Na prática, se esta proposta do PS for aprovada, os partidos poderão reclamar a devolução do IVA junto do fisco para despesas relacionadas com mobiliário, computadores, pareceres jurídicos ou decoração, passando a ter um regime mais favorável do que as IPSS.

PSD clarifica norma transitória. PS não. Partidos falham consenso

A lei apresentada e aprovada em dezembro incluía uma “norma transitória” que determinava que as alterações previstas se aplicavam aos “processos novos e aos processos pendentes à data da sua entrada em vigor que se encontrem a aguardar julgamento, sem prejuízo dos atos praticados na vigência da lei anterior”.

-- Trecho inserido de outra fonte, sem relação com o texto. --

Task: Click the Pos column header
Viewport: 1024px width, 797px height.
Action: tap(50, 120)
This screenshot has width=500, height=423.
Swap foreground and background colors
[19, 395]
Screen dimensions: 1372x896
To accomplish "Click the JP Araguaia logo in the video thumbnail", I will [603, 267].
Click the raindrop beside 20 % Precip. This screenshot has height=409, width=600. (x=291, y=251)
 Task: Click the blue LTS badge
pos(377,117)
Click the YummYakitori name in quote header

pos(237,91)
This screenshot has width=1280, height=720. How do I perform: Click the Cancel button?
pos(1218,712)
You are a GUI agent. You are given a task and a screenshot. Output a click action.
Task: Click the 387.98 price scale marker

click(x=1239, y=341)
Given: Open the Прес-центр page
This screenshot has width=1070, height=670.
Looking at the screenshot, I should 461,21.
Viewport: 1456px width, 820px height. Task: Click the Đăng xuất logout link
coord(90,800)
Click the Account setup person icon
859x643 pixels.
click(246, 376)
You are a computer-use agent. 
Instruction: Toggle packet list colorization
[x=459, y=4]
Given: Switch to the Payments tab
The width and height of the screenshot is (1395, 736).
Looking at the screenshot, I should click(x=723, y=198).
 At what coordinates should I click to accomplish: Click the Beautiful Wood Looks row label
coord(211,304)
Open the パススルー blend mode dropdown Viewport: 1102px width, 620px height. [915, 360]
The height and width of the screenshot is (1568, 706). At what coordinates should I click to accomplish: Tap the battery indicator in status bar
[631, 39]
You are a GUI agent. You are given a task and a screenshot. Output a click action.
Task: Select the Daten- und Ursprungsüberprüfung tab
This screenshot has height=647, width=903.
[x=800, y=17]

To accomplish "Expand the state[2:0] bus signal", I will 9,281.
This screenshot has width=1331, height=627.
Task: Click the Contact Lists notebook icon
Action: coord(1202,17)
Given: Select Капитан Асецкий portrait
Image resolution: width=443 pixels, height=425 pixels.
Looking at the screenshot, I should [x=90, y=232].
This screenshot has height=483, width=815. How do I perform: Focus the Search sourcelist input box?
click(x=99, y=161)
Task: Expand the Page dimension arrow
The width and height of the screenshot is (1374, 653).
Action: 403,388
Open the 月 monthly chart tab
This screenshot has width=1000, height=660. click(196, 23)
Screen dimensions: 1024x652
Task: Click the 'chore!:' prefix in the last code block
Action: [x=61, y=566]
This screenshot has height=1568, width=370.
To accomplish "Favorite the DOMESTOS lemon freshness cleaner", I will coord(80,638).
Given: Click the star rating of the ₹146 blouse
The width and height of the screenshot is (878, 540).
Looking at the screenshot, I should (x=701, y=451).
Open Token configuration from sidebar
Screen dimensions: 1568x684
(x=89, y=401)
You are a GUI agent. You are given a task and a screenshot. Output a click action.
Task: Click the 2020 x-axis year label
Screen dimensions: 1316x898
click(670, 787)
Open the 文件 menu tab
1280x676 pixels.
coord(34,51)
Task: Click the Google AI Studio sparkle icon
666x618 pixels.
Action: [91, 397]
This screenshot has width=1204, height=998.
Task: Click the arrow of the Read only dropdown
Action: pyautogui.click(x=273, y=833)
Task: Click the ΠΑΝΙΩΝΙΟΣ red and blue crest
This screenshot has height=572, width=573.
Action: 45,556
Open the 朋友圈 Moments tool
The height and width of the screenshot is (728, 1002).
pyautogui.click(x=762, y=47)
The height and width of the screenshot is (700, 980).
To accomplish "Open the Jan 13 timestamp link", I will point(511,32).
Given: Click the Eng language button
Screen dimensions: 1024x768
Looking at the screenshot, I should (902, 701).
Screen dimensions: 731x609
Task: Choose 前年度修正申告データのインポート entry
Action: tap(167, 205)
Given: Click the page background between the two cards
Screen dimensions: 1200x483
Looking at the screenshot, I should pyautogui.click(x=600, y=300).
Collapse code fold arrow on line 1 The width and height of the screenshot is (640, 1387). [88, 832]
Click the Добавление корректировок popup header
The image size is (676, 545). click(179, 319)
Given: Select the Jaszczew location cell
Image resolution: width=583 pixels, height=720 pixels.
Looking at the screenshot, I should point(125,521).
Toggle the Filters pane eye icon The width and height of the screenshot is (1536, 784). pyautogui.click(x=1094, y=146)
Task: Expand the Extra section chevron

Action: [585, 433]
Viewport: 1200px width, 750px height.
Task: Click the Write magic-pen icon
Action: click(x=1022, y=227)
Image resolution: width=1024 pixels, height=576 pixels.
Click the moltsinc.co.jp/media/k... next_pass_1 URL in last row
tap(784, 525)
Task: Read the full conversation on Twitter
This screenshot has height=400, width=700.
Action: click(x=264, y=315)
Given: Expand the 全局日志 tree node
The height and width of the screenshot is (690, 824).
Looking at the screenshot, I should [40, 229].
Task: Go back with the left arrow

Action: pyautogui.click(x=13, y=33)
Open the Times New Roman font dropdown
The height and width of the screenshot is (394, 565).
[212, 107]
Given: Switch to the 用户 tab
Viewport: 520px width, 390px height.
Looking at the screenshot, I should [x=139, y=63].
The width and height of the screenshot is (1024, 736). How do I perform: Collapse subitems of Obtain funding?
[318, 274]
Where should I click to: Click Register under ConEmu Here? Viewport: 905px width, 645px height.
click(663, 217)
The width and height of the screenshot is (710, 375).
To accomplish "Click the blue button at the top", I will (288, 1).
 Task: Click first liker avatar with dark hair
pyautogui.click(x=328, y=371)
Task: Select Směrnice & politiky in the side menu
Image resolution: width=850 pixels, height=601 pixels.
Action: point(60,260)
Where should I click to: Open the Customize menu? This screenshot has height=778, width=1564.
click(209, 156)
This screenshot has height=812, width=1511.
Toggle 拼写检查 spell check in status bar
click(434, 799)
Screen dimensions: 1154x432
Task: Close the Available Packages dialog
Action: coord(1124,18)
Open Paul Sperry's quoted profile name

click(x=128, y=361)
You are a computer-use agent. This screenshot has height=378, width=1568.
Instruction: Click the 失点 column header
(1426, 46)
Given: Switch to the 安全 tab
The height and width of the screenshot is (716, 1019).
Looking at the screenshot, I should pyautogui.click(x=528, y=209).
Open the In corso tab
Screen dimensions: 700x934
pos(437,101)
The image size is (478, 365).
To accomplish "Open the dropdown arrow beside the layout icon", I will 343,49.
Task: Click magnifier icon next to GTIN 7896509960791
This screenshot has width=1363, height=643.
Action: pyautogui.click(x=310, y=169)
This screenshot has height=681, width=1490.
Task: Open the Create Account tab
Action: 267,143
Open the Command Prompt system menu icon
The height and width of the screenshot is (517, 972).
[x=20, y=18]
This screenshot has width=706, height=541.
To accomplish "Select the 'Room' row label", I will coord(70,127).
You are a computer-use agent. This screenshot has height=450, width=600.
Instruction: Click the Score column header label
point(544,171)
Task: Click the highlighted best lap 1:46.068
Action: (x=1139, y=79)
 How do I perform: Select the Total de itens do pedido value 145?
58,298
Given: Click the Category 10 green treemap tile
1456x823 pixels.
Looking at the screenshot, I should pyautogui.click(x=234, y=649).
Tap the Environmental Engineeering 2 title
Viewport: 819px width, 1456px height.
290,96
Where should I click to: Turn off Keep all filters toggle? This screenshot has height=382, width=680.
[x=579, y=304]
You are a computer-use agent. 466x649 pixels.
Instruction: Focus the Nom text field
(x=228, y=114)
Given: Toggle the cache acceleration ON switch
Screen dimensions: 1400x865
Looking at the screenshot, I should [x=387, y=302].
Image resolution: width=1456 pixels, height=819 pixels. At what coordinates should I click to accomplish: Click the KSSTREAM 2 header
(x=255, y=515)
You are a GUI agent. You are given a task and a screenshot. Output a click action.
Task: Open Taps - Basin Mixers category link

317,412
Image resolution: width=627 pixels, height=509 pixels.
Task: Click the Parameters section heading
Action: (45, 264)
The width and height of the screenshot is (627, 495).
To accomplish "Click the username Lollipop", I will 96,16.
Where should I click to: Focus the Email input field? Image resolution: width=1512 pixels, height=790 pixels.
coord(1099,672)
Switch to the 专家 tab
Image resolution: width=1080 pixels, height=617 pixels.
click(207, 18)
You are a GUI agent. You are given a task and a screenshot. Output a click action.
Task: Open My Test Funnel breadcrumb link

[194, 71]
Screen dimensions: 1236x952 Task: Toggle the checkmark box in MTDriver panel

Esta formulação levantou de imediato muitas dúvidas, com vários juristas a alertarem para o possível carácter retrospectivo da lei. O PS, o partido que mais se bateu publicamente pela defesa da validade do diploma, sempre rebateu esses argumentos, mas não era essa a conclusão da generalidade dos constitucionalistas ouvidos pelo Observador. No limite, a norma transitória, tal como estava redigida, poderia afetar todo o diploma, incluindo os processos pendentes nos tribunais que têm a ver com a devolução ou não do imposto.

Sem clarificarem na redação da lei que a norma transitória se aplicava apenas aos processos pendentes no TC — e por terem alterado o regime fiscal — os deputados abriram a porta a que se aplicasse também à litigância que os partidos têm em curso em relação ao IVA nos tribunais.

Deputados comprometem Tribunal Constitucional

Desta vez, os sociais-democratas preferiram esclarecer esse aspecto. Na proposta que agora apresenta, o PSD defende que a norma transitória apenas se aplica aos processos novos e pendentes “relativos às contas dos partidos políticos e das campanhas eleitorais”, afirmou o deputado social-democrata José Silvano. Com a alteração proposta, o PSD pretende deixar “claro e objetivamente estipulado que não há retroatividade para o IVA, só fica incluído na norma as despesas com campanhas eleitorais e com atividades políticas”.

O PS, por sua vez, não faz qualquer alteração nesse sentido. Por isso, José Silvano afasta qualquer consenso com o PS. Segundo o deputado social-democrata, o PSD “está excluído” de um consenso com o PS na questão do reembolso do IVA, já que a proposta de alteração apresentada pelos socialistas mantém o direito ao reembolso daquele imposto por despesas envolvendo a “totalidade” da atividade partidária, excluindo as despesas de campanha.

“Nós quereríamos clarificar a dizer o que é isento de IVA e o que não é isento de IVA. Não nos entendemos para uma fórmula legal sobre isso, fica o que está em vigor”, rematou o deputado do PSD, em declarações aos jornalistas.